Problem requirements:
Copy each record below without changing a single word.

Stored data
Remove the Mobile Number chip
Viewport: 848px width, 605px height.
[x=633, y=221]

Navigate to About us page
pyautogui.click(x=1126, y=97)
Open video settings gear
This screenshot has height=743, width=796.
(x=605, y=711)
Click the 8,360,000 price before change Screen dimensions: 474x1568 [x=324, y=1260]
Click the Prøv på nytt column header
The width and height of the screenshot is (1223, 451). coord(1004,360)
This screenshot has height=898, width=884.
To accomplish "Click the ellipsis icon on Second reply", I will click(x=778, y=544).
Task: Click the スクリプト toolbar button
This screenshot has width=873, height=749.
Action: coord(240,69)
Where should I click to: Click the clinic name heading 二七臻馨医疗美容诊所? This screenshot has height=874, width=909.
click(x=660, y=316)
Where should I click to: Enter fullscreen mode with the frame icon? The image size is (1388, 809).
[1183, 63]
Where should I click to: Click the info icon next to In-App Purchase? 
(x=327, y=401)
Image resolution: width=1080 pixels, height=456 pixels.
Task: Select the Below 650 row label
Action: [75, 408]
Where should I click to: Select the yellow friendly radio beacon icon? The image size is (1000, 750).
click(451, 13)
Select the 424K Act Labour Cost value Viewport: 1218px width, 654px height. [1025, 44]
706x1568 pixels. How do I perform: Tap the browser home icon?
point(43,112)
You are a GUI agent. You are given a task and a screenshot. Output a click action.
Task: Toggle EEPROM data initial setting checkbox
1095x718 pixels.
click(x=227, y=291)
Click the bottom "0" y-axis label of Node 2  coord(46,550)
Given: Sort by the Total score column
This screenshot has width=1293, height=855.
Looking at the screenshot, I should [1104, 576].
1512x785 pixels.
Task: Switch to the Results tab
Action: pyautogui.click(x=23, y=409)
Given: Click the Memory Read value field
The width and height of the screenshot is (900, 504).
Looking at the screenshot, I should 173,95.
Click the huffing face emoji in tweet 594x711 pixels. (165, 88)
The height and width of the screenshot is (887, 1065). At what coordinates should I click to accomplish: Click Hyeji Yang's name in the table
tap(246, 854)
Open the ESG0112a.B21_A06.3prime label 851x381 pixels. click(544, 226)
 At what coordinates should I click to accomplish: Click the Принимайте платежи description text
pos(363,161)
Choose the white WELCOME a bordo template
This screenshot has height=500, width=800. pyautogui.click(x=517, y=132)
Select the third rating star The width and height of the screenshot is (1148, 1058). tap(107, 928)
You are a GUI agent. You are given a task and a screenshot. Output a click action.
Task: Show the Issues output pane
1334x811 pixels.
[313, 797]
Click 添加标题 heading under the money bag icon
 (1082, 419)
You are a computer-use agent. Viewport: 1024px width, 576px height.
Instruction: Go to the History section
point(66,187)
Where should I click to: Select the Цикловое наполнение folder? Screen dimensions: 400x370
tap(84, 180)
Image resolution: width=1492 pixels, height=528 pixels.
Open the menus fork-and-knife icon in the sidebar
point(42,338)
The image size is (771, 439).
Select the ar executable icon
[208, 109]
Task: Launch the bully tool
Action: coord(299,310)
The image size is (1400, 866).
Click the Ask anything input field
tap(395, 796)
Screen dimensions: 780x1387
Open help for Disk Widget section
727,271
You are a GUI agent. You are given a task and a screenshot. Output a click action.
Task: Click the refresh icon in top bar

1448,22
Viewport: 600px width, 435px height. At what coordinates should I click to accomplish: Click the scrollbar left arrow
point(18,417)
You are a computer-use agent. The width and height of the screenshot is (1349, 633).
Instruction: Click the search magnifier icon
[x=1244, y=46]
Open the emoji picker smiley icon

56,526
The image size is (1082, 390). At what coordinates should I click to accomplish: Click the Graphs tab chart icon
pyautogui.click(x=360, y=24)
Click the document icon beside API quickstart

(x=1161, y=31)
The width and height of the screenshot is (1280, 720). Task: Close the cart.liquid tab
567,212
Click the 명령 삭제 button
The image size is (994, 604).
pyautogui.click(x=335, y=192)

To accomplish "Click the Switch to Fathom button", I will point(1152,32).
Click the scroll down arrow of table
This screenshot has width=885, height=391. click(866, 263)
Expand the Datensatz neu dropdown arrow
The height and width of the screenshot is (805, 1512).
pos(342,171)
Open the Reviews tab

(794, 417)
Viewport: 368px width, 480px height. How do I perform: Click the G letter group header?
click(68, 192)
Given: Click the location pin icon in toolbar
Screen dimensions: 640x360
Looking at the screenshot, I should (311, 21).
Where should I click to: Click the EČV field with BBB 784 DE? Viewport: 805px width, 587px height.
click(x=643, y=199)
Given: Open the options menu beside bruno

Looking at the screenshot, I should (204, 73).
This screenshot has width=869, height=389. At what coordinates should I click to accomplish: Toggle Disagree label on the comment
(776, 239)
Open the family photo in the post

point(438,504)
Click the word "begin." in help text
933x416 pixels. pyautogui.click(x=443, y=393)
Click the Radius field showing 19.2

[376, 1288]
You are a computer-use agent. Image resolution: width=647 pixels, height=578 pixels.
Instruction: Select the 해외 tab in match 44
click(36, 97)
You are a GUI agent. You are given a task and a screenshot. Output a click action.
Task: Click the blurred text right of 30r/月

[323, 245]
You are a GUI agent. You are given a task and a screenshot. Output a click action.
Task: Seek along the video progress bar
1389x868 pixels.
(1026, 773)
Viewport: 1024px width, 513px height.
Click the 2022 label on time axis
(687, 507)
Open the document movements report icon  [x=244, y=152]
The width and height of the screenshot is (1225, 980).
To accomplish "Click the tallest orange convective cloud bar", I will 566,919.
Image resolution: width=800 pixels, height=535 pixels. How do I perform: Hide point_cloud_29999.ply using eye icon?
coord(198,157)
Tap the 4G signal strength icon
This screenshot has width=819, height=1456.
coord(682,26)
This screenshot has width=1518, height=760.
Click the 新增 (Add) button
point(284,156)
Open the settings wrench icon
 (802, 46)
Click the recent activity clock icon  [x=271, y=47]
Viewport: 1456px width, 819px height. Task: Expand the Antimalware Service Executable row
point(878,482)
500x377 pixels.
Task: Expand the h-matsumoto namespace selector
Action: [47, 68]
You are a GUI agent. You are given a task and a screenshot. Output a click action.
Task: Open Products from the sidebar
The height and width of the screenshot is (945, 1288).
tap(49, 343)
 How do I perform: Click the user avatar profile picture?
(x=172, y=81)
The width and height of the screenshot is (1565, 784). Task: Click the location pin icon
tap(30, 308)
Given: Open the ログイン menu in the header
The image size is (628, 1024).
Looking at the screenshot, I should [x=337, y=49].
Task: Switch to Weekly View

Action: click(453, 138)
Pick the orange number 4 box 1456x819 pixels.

Exercise solution:
Remove the Mobile Number chip
Viewport: 848px width, 605px height.
[x=633, y=221]

Navigate to About us page
pyautogui.click(x=1126, y=97)
Open video settings gear
This screenshot has height=743, width=796.
(x=605, y=711)
Click the 8,360,000 price before change Screen dimensions: 474x1568 [x=324, y=1260]
Click the Prøv på nytt column header
The width and height of the screenshot is (1223, 451). coord(1004,360)
This screenshot has height=898, width=884.
To accomplish "Click the ellipsis icon on Second reply", I will click(x=778, y=544).
Task: Click the スクリプト toolbar button
This screenshot has width=873, height=749.
Action: coord(240,69)
Where should I click to: Click the clinic name heading 二七臻馨医疗美容诊所? This screenshot has height=874, width=909.
click(x=660, y=316)
Where should I click to: Enter fullscreen mode with the frame icon? The image size is (1388, 809).
[1183, 63]
Where should I click to: Click the info icon next to In-App Purchase? 
(x=327, y=401)
Image resolution: width=1080 pixels, height=456 pixels.
Task: Select the Below 650 row label
Action: [75, 408]
Where should I click to: Select the yellow friendly radio beacon icon? The image size is (1000, 750).
click(451, 13)
Select the 424K Act Labour Cost value Viewport: 1218px width, 654px height. [1025, 44]
706x1568 pixels. How do I perform: Tap the browser home icon?
point(43,112)
You are a GUI agent. You are given a task and a screenshot. Output a click action.
Task: Toggle EEPROM data initial setting checkbox
1095x718 pixels.
click(x=227, y=291)
Click the bottom "0" y-axis label of Node 2  coord(46,550)
Given: Sort by the Total score column
This screenshot has width=1293, height=855.
Looking at the screenshot, I should [1104, 576].
1512x785 pixels.
Task: Switch to the Results tab
Action: pyautogui.click(x=23, y=409)
Given: Click the Memory Read value field
The width and height of the screenshot is (900, 504).
Looking at the screenshot, I should 173,95.
Click the huffing face emoji in tweet 594x711 pixels. (165, 88)
The height and width of the screenshot is (887, 1065). At what coordinates should I click to accomplish: Click Hyeji Yang's name in the table
tap(246, 854)
Open the ESG0112a.B21_A06.3prime label 851x381 pixels. click(544, 226)
 At what coordinates should I click to accomplish: Click the Принимайте платежи description text
pos(363,161)
Choose the white WELCOME a bordo template
This screenshot has height=500, width=800. pyautogui.click(x=517, y=132)
Select the third rating star The width and height of the screenshot is (1148, 1058). tap(107, 928)
You are a GUI agent. You are given a task and a screenshot. Output a click action.
Task: Show the Issues output pane
1334x811 pixels.
[313, 797]
Click 添加标题 heading under the money bag icon
 (1082, 419)
You are a computer-use agent. Viewport: 1024px width, 576px height.
Instruction: Go to the History section
point(66,187)
Where should I click to: Select the Цикловое наполнение folder? Screen dimensions: 400x370
tap(84, 180)
Image resolution: width=1492 pixels, height=528 pixels.
Open the menus fork-and-knife icon in the sidebar
point(42,338)
The image size is (771, 439).
Select the ar executable icon
[208, 109]
Task: Launch the bully tool
Action: coord(299,310)
The image size is (1400, 866).
Click the Ask anything input field
tap(395, 796)
Screen dimensions: 780x1387
Open help for Disk Widget section
727,271
You are a GUI agent. You are given a task and a screenshot. Output a click action.
Task: Click the refresh icon in top bar

1448,22
Viewport: 600px width, 435px height. At what coordinates should I click to accomplish: Click the scrollbar left arrow
point(18,417)
You are a computer-use agent. The width and height of the screenshot is (1349, 633).
Instruction: Click the search magnifier icon
[x=1244, y=46]
Open the emoji picker smiley icon

56,526
The image size is (1082, 390). At what coordinates should I click to accomplish: Click the Graphs tab chart icon
pyautogui.click(x=360, y=24)
Click the document icon beside API quickstart

(x=1161, y=31)
The width and height of the screenshot is (1280, 720). Task: Close the cart.liquid tab
567,212
Click the 명령 삭제 button
The image size is (994, 604).
pyautogui.click(x=335, y=192)

To accomplish "Click the Switch to Fathom button", I will point(1152,32).
Click the scroll down arrow of table
This screenshot has width=885, height=391. click(866, 263)
Expand the Datensatz neu dropdown arrow
The height and width of the screenshot is (805, 1512).
pos(342,171)
Open the Reviews tab

(794, 417)
Viewport: 368px width, 480px height. How do I perform: Click the G letter group header?
click(68, 192)
Given: Click the location pin icon in toolbar
Screen dimensions: 640x360
Looking at the screenshot, I should (311, 21).
Where should I click to: Click the EČV field with BBB 784 DE? Viewport: 805px width, 587px height.
click(x=643, y=199)
Given: Open the options menu beside bruno

Looking at the screenshot, I should (204, 73).
This screenshot has width=869, height=389. At what coordinates should I click to accomplish: Toggle Disagree label on the comment
(776, 239)
Open the family photo in the post

point(438,504)
Click the word "begin." in help text
933x416 pixels. pyautogui.click(x=443, y=393)
Click the Radius field showing 19.2

[376, 1288]
You are a computer-use agent. Image resolution: width=647 pixels, height=578 pixels.
Instruction: Select the 해외 tab in match 44
click(36, 97)
You are a GUI agent. You are given a task and a screenshot. Output a click action.
Task: Click the blurred text right of 30r/月

[323, 245]
You are a GUI agent. You are given a task and a screenshot. Output a click action.
Task: Seek along the video progress bar
1389x868 pixels.
(1026, 773)
Viewport: 1024px width, 513px height.
Click the 2022 label on time axis
(687, 507)
Open the document movements report icon  [x=244, y=152]
The width and height of the screenshot is (1225, 980).
To accomplish "Click the tallest orange convective cloud bar", I will 566,919.
Image resolution: width=800 pixels, height=535 pixels. How do I perform: Hide point_cloud_29999.ply using eye icon?
coord(198,157)
Tap the 4G signal strength icon
This screenshot has width=819, height=1456.
coord(682,26)
This screenshot has width=1518, height=760.
Click the 新增 (Add) button
point(284,156)
Open the settings wrench icon
 (802, 46)
Click the recent activity clock icon  [x=271, y=47]
Viewport: 1456px width, 819px height. Task: Expand the Antimalware Service Executable row
point(878,482)
500x377 pixels.
Task: Expand the h-matsumoto namespace selector
Action: [47, 68]
You are a GUI agent. You are given a task and a screenshot. Output a click action.
Task: Open Products from the sidebar
The height and width of the screenshot is (945, 1288).
tap(49, 343)
 How do I perform: Click the user avatar profile picture?
(x=172, y=81)
The width and height of the screenshot is (1565, 784). Task: Click the location pin icon
tap(30, 308)
Given: Open the ログイン menu in the header
The image size is (628, 1024).
Looking at the screenshot, I should [x=337, y=49].
Task: Switch to Weekly View

Action: click(453, 138)
Pick the orange number 4 box 1456x819 pixels.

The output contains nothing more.